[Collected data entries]
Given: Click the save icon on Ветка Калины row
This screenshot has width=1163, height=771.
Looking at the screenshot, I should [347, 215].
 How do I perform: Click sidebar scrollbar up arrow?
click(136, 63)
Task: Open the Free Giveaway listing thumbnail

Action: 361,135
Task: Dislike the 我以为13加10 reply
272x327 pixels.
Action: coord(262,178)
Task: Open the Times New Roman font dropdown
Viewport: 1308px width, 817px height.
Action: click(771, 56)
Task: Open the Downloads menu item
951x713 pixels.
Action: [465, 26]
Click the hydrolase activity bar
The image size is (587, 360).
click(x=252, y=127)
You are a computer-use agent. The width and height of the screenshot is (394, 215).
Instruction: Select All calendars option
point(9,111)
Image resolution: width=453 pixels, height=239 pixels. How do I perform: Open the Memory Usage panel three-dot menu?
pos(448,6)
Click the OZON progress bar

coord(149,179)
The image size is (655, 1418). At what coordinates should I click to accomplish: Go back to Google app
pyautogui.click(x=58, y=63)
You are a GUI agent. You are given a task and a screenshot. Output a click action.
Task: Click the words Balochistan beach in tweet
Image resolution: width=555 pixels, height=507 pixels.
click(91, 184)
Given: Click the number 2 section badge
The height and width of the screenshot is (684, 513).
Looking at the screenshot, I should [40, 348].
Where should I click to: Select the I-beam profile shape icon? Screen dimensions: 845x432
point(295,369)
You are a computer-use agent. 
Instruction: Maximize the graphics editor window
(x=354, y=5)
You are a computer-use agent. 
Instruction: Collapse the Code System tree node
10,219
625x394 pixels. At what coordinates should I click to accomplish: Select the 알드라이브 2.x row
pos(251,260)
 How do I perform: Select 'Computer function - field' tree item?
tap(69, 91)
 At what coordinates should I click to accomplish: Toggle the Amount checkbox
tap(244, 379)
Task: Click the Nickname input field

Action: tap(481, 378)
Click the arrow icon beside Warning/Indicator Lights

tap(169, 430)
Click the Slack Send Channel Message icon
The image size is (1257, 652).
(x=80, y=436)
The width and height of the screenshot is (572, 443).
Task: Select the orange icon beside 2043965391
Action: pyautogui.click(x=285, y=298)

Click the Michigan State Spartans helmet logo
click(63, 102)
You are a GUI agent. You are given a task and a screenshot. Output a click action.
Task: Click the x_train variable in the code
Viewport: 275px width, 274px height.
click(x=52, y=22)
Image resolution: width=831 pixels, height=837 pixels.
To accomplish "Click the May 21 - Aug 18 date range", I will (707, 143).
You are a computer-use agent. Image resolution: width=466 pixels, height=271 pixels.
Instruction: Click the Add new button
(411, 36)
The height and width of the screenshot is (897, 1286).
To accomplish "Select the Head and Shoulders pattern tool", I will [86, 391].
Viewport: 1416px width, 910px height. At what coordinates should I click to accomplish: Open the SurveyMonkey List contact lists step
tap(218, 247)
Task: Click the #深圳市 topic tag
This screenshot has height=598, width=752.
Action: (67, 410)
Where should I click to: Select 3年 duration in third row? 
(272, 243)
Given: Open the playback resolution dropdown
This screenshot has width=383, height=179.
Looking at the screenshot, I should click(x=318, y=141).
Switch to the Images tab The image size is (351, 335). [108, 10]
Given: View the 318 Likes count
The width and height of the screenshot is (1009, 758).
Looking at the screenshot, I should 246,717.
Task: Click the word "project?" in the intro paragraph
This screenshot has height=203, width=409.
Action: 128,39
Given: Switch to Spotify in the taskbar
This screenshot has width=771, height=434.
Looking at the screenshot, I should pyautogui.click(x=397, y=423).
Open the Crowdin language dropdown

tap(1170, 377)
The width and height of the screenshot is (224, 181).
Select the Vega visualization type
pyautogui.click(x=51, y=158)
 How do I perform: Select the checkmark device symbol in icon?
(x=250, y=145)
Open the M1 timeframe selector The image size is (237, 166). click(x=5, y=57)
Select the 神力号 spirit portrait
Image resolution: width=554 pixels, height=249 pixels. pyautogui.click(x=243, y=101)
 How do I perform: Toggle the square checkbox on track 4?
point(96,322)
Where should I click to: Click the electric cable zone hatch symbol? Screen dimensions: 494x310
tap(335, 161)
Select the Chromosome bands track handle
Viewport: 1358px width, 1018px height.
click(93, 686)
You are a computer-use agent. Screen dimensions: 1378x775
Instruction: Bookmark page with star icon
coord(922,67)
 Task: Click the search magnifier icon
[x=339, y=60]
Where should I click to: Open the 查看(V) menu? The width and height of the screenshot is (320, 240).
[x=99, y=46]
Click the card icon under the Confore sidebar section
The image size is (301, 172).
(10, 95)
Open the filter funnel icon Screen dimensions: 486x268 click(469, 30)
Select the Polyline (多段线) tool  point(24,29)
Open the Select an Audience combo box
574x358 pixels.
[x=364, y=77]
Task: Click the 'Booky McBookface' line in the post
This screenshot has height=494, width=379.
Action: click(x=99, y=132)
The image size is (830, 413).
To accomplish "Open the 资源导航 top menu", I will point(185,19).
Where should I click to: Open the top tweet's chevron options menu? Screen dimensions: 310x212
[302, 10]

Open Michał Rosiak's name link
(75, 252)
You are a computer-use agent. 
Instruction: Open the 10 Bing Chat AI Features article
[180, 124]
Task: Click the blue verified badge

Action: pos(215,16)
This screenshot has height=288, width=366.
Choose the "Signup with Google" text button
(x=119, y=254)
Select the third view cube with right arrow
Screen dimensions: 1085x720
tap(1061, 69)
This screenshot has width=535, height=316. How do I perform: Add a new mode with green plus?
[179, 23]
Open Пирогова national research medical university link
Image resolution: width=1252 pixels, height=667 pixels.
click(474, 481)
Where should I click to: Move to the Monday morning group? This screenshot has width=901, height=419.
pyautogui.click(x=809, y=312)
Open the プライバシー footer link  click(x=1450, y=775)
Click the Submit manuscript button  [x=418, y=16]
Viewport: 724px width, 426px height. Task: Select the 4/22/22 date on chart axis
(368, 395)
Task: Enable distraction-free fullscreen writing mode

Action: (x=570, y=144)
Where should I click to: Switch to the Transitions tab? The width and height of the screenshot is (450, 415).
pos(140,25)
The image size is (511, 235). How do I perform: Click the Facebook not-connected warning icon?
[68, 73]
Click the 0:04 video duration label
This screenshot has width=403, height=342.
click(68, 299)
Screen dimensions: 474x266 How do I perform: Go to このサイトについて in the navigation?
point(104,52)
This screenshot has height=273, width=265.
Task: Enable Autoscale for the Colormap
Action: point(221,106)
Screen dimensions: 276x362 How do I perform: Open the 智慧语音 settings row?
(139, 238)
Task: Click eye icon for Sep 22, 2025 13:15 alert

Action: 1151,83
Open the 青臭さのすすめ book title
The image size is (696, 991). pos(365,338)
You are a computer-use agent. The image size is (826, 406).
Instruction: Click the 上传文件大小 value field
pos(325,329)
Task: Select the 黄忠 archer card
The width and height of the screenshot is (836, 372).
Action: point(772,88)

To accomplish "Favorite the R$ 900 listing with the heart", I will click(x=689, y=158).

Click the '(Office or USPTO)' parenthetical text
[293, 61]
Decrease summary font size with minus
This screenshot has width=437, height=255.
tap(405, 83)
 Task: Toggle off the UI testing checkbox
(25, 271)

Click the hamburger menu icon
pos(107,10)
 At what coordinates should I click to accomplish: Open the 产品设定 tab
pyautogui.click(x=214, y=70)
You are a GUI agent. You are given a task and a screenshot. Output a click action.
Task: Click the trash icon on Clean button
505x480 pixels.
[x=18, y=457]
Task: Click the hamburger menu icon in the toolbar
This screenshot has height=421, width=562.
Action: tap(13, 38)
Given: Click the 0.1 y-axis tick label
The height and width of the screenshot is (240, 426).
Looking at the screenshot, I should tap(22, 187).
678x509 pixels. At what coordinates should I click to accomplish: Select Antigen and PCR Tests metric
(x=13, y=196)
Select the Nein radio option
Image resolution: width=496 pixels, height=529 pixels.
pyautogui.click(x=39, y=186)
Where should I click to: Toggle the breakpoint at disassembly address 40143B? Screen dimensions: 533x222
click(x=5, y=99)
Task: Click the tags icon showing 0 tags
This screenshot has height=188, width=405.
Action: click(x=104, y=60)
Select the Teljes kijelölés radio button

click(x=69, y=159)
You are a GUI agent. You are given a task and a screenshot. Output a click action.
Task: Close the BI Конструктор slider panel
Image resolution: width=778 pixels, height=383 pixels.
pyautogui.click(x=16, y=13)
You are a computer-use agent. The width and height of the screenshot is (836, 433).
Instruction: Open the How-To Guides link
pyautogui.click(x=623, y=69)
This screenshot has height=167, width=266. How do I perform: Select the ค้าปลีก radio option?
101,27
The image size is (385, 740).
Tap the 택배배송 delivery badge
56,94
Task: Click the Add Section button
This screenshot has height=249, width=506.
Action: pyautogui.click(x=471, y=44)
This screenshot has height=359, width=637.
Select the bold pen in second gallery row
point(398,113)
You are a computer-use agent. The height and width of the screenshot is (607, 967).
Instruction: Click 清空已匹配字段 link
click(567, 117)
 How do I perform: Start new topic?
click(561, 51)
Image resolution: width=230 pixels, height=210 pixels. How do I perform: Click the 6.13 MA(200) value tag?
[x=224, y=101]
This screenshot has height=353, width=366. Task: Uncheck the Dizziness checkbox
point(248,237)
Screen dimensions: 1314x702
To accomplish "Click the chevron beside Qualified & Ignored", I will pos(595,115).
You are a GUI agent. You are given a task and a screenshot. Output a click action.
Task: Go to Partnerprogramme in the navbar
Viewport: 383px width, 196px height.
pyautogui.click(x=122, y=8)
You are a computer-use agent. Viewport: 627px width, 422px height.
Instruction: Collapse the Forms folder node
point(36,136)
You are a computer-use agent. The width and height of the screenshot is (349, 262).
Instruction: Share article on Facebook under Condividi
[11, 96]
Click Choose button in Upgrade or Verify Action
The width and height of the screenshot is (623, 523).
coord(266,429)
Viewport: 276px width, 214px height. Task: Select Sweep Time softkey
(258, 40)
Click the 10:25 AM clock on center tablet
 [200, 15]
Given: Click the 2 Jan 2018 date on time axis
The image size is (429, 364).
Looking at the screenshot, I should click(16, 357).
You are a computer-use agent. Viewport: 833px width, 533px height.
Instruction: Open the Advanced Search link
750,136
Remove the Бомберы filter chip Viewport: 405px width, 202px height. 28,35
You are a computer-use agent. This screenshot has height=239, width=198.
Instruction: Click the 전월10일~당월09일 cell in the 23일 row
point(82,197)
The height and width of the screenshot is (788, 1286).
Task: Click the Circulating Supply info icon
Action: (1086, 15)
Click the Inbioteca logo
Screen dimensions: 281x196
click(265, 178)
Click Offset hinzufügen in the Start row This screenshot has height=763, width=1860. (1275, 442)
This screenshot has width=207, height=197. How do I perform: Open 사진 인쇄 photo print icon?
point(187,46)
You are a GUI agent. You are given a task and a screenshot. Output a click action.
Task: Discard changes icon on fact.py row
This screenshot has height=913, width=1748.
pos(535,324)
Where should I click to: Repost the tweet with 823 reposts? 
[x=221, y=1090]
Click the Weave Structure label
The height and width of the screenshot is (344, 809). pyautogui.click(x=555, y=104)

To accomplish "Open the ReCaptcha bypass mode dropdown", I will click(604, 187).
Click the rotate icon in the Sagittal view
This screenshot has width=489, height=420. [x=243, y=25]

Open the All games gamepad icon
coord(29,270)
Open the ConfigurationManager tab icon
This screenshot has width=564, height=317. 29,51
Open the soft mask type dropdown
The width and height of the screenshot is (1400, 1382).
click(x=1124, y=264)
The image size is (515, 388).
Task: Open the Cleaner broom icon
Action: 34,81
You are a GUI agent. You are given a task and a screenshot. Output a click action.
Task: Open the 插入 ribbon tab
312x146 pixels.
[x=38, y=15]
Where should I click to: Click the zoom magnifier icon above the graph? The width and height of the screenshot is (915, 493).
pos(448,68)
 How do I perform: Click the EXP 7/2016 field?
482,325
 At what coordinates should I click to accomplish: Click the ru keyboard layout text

• **Your task**: Identify the lines above with the word "will". Copy them.

• **Written response**:
To accomplish "Click the May 21 - Aug 18 date range", I will (707, 143).
To accomplish "Select the Head and Shoulders pattern tool", I will [86, 391].
To accomplish "Open the 资源导航 top menu", I will point(185,19).
To accomplish "Favorite the R$ 900 listing with the heart", I will click(x=689, y=158).
To accomplish "Click the chevron beside Qualified & Ignored", I will pos(595,115).
To accomplish "Open the ReCaptcha bypass mode dropdown", I will click(604, 187).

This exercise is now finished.